Serverüberwachung bezeichnet den kontinuierlichen Prozess der Erfassung, Analyse und Bewertung von Zustandsdaten und Leistungskennzahlen von Serverhardware und -software zur frühzeitigen Detektion von Anomalien oder drohenden Ausfällen. Diese proaktive Beobachtung bildet die Grundlage für Maßnahmen zur Aufrechterhaltung der Systemverfügbarkeit und zur Identifikation von Sicherheitsvorfällen.
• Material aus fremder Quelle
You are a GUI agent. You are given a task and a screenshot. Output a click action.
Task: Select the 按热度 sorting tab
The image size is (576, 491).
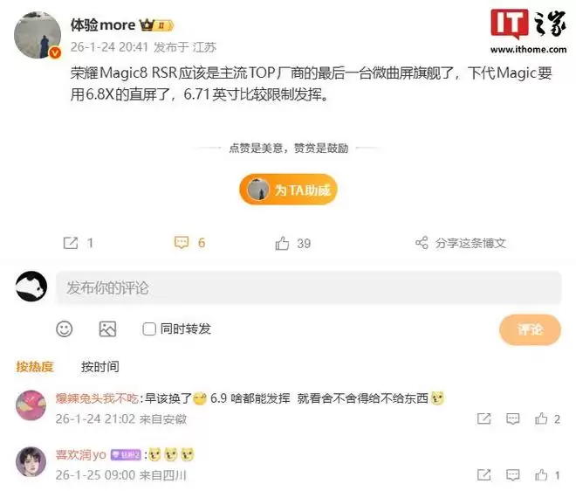click(35, 367)
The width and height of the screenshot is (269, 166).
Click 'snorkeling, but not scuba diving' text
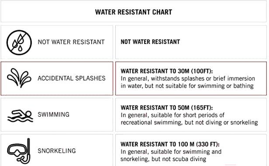click(x=163, y=159)
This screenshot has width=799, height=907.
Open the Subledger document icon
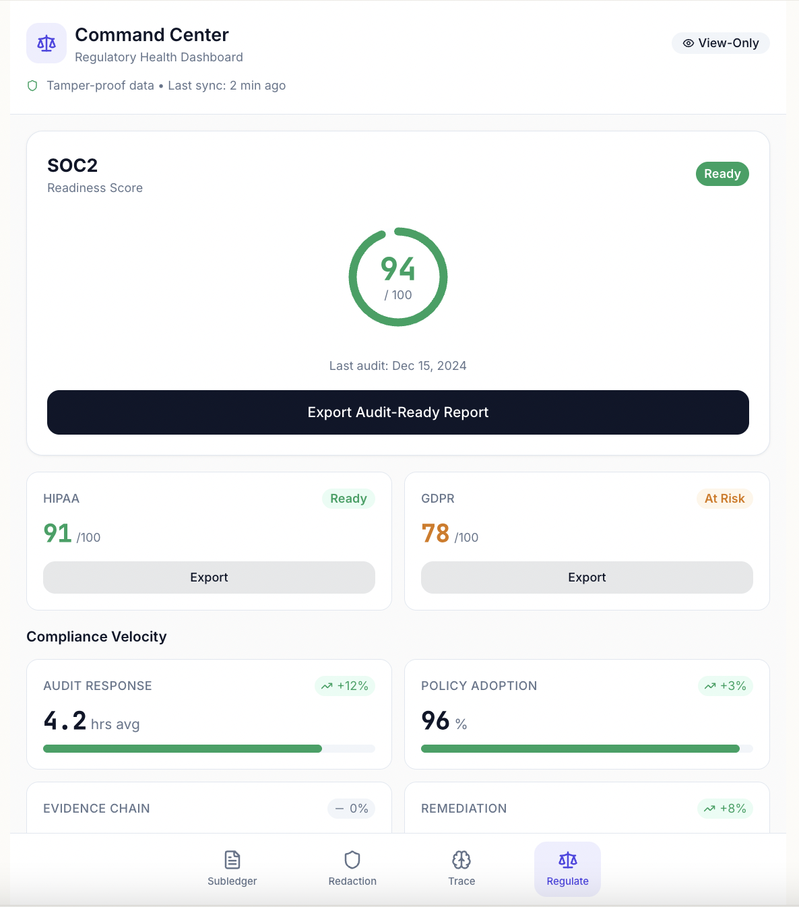pos(232,860)
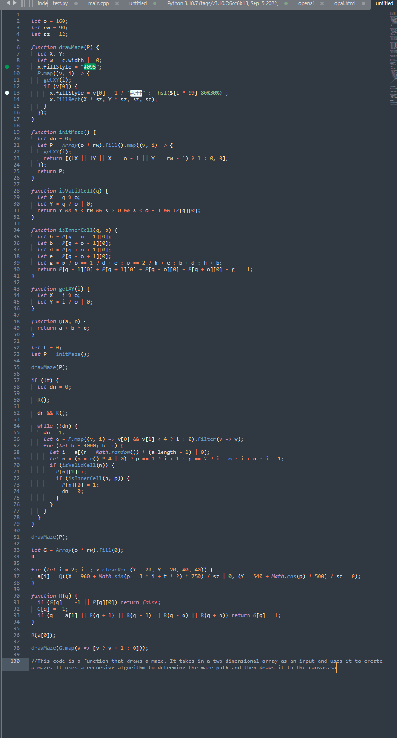Click the right tab-scroll arrow
397x738 pixels.
click(14, 3)
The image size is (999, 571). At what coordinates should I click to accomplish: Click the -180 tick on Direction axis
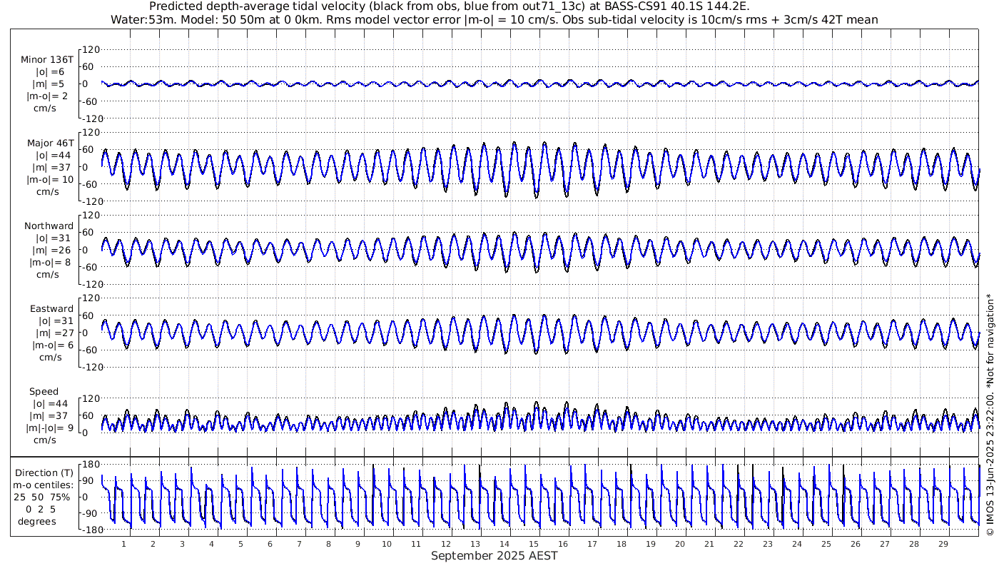pos(88,530)
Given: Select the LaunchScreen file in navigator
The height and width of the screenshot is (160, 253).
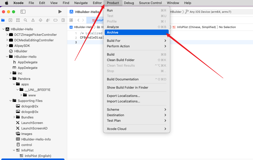Looking at the screenshot, I should tap(32, 123).
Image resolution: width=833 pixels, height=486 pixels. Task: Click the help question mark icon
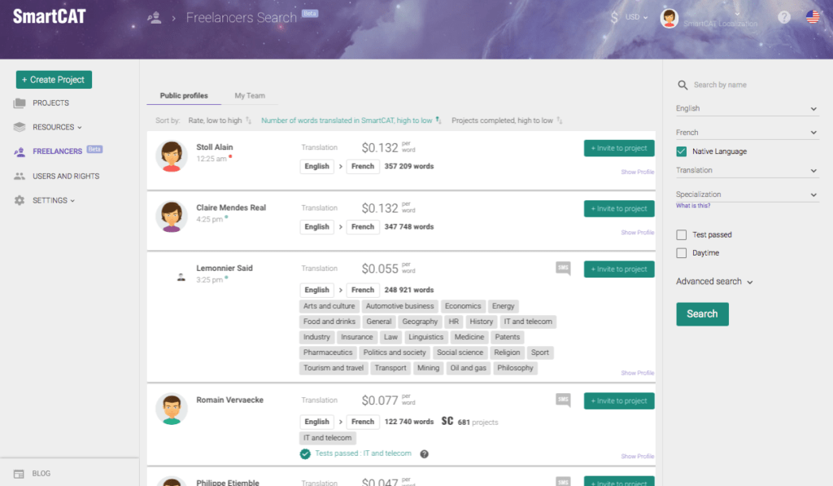(783, 16)
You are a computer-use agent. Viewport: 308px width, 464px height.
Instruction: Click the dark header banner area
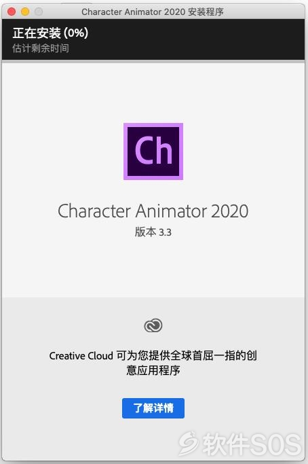[x=153, y=39]
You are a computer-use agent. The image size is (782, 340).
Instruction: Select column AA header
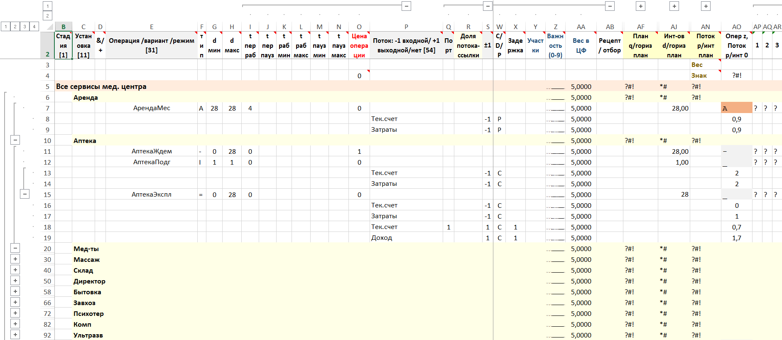coord(581,27)
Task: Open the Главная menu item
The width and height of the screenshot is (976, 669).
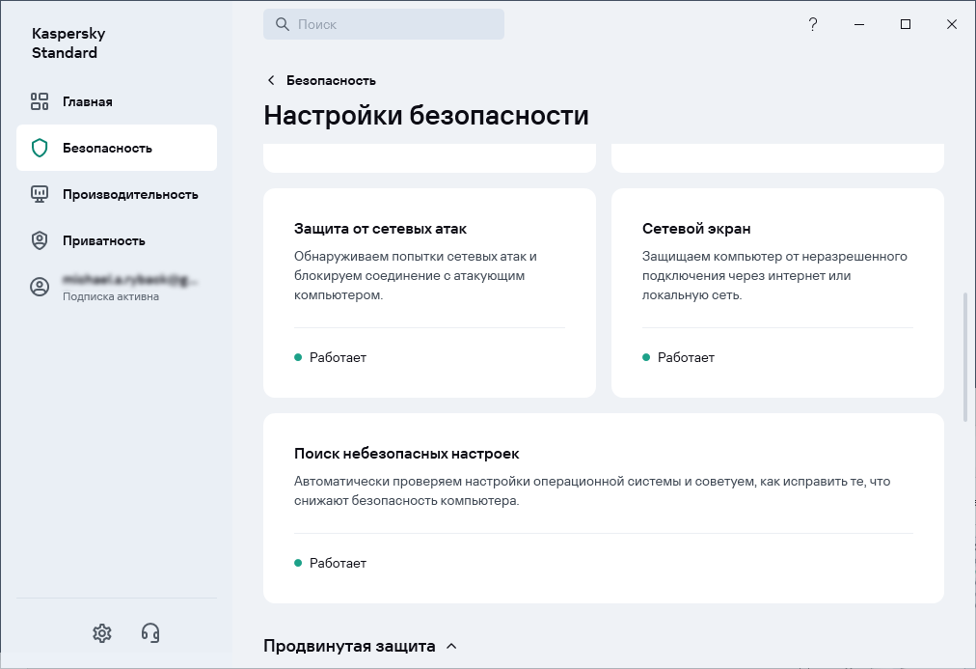Action: [x=88, y=101]
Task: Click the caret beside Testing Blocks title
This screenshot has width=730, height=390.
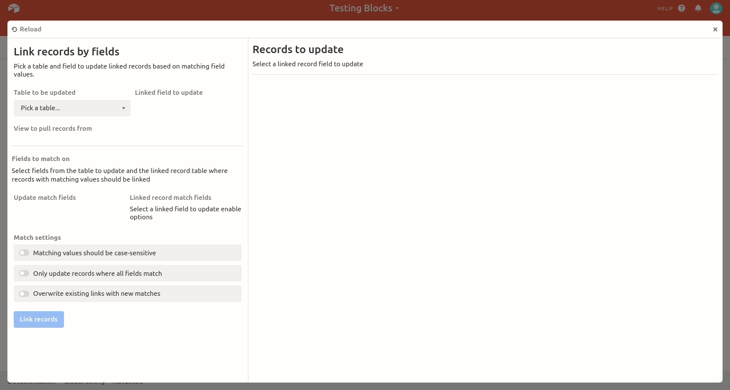Action: click(398, 9)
Die gesammelten Daten dienen der Kapazitätsplanung sowie der forensischen Untersuchung.
Metrik
Die Metrik ist eine quantifizierbare Messgröße, die den Zustand eines Servers abbildet, beispielsweise CPU-Auslastung, Speicherdurchsatz oder Antwortzeit von Applikationen. Die Aggregation und Korrelation verschiedener Metriken gestattet eine ganzheitliche Zustandsbewertung.
Alarm
Ein Alarm ist eine automatisierte Benachrichtigung, die ausgelöst wird, wenn eine vordefinierte Schwellenwertverletzung einer Metrik registriert wird. Die Konfiguration der Alarmierungsschwellen muss sorgfältig kalibriert werden, um Fehlalarme zu reduzieren.
Etymologie
Der Terminus setzt sich aus „Server“ und dem Vorgang der „Überwachung“ zusammen, was die ständige Beobachtung des Serverzustandes kennzeichnet.